Deputy Robertson says the part he loves most about his job is being able to be a sound and reasonable voice for people who are experiencing hardship in their life. Sometimes, people just need help without judgement of their current situation.

When asked what the badge means to him, he responded, “The one who wears it is an agent of God, meaning they should be loyal, trustworthy, loving mercy, loving justice, compassionate, steadfast under pressure, skilled, and place others above themselves. When I see my badge, I am compelled to remember that I must display the image of Christ above myself.”

Every LEO has a support system, and Deputy Robertson is no different ,stating, “Not to be redundant, but the most faithful above all is my Heavenly Father. I have been able to talk to Him when I couldn’t talk to my family or friends. When I had to confront some scary situations, He was my biggest supporter. Other than Him, my support system is my family. My wife, mother, sister, father, daughter, and son have always been present to offer me support. I don’t believe I would have made it to this point in life without them. My wife, however, is the main person in my family who deals most with the different aspects of my job. In asking her how does she deal with it, her response is that she prays and trusts that God will keep me safe which brings her comfort and peace.”

Deputy Robertson can often be found on the tennis or basketball court on his days off to help with stress. He also loves riding his motorcycle a Yamaha sport bike.

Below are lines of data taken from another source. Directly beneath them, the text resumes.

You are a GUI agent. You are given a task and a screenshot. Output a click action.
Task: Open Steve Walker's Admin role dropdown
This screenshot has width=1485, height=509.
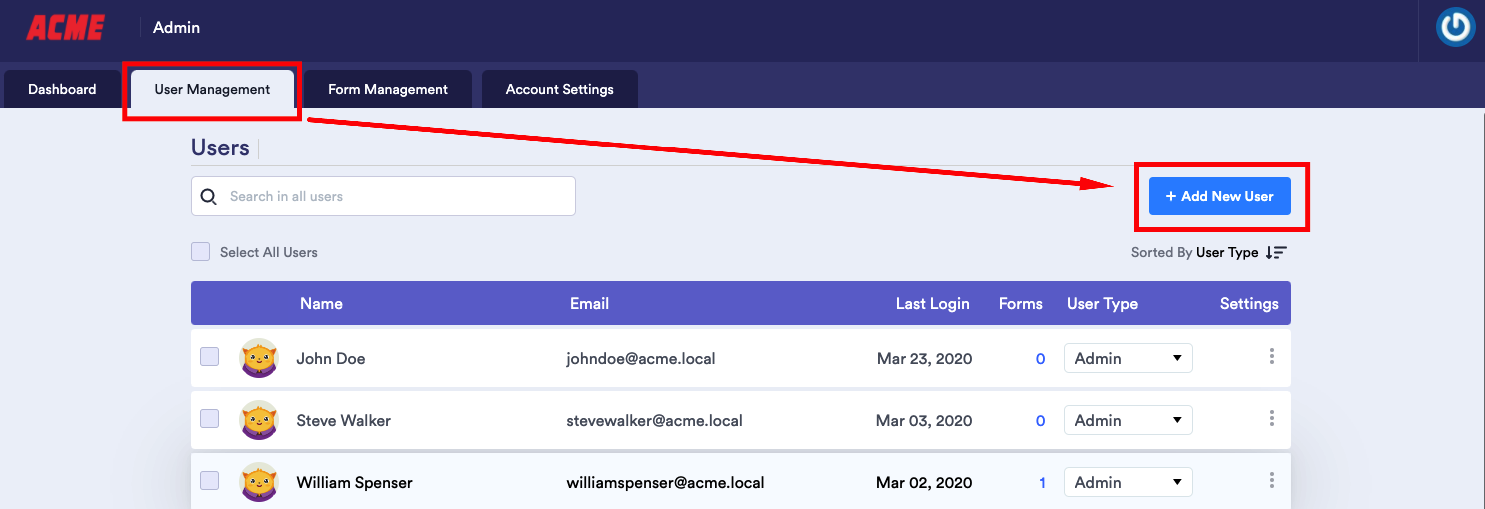tap(1128, 420)
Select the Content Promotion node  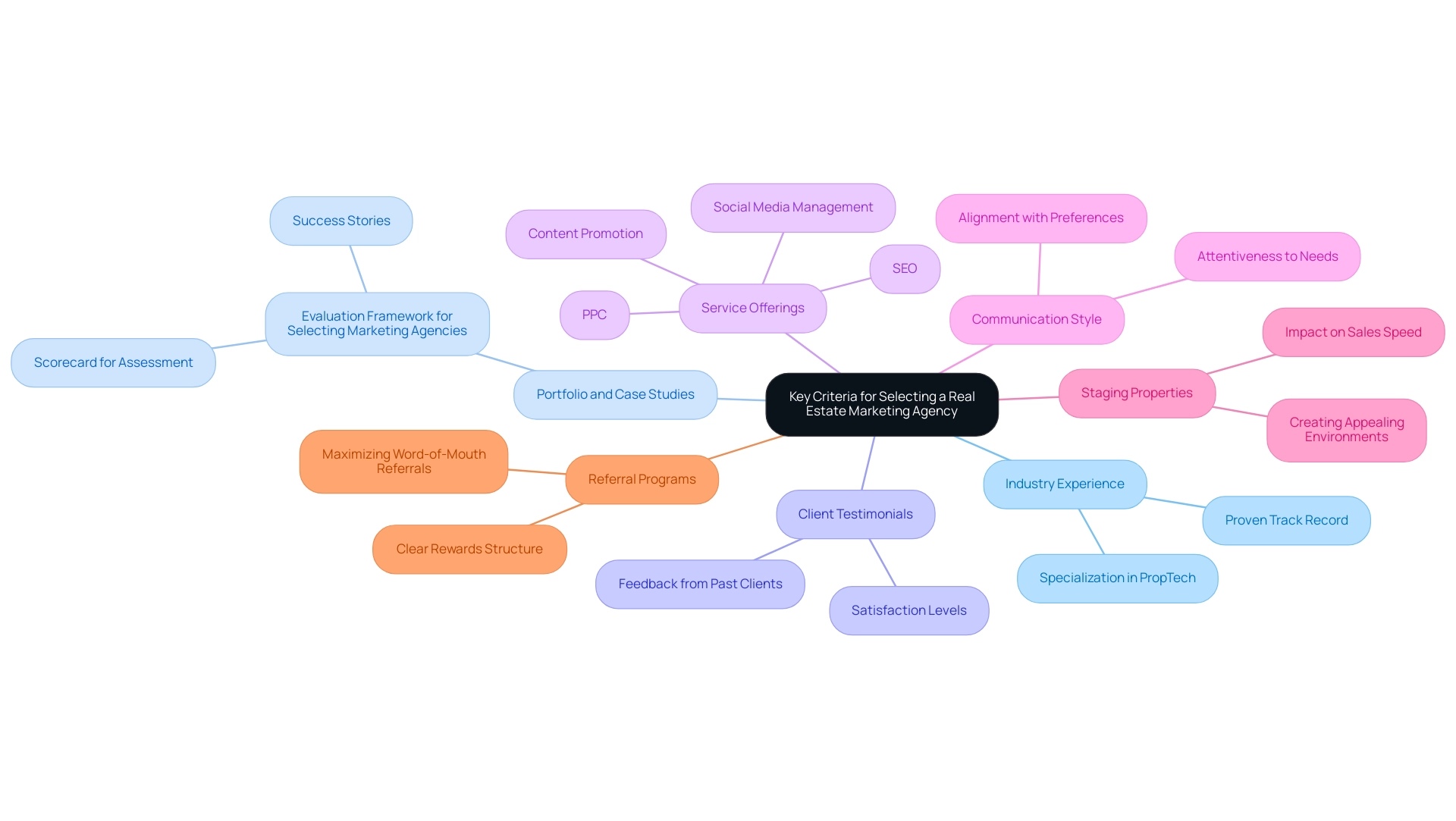point(585,233)
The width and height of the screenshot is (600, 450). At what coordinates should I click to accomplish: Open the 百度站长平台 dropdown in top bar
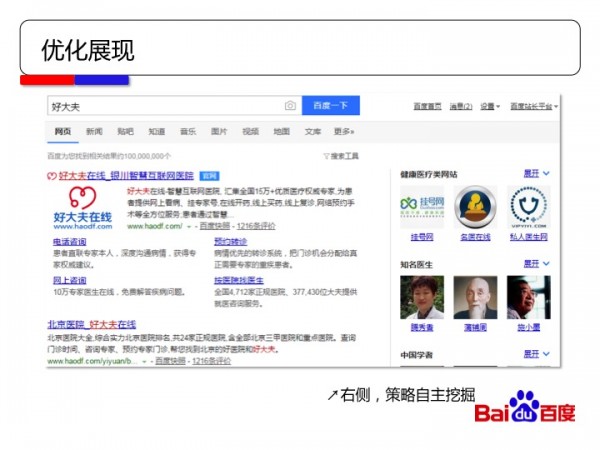[x=533, y=106]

“The peace that comes with riding the beautiful countryside calms me down on the worst of days.”

I ended our interview by asking Deputy Robertson what were some issues that he has to deal with under the current atmosphere in our country. His response was a tribute composed by Paul Harvey that speaks to the current atmosphere and what an officer deals with:

“A Policeman is a composite of what all men are, the mingling of a saint and sinner, dust and deity.

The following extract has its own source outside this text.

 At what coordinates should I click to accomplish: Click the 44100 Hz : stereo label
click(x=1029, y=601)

Gulled statistics wave the fan over the stinkers, underscore instances of dishonesty and brutality because they are “new”. What they really mean is that they are exceptional, unusual, not commonplace.

“Buried under the frost is the fact: Less than one-half of one percent of policemen misfit the uniform. That’s a better average than you’d find among clergy!

“What is a policeman made of? He, of all men, is once the most needed and the most unwanted. He’s a strangely nameless creature who is “sir” to his face and “fuzz” to his back.

“He must be such a diplomat that he can settle differences between individuals so that each will think he won. But…If the policeman is neat, he’s conceited; if he’s careless, he’s a bum. If he’s pleasant, he’s flirting; if not, he’s a grouch.

“He must make an instant decision which would require months for a lawyer to make.

“But… If he hurries, he’s careless; if he’s deliberate, he’s lazy. He must be first to an accident and infallible with his diagnosis. He must be able to start breathing, stop bleeding, tie splints and, above all, be sure the victim goes home without a limp. Or expect to be sued.

“The police officer must know every gun, draw on the run, and hit where it doesn’t hurt. He must be able to whip two men twice his size and half his age without damaging his uniform and without being “brutal”. If you hit him, he’s a coward. If he hits you, he’s a bully.

“A policeman must know everything-and not tell. He must know where all the sin is and not partake.

“A policeman must, from a single strand of hair, be able to describe the crime, the weapon, and the criminal- and tell you where the criminal is hiding.

“But… If he catches the criminal, he’s lucky; if he doesn’t, he’s a dunce. If he gets promoted, he has political pull; if he doesn’t, he’s a dullard. The policeman must chase a bum lead to a dead-end, stake out ten nights to tag one witness who saw it happen but refused to remember.

“The policeman must be a minister, a social worker, a diplomat, a tough guy, and a gentleman.

And, of course, he’d have to be genius….For he will have to feed a family on a policeman’s salary.”

Keep up the good fight, Deputy Robertson. The silent majority and The Chronicle prays for you and all your law enforcement brothers and sisters each day and thanks you for holding that Thin Blue Line.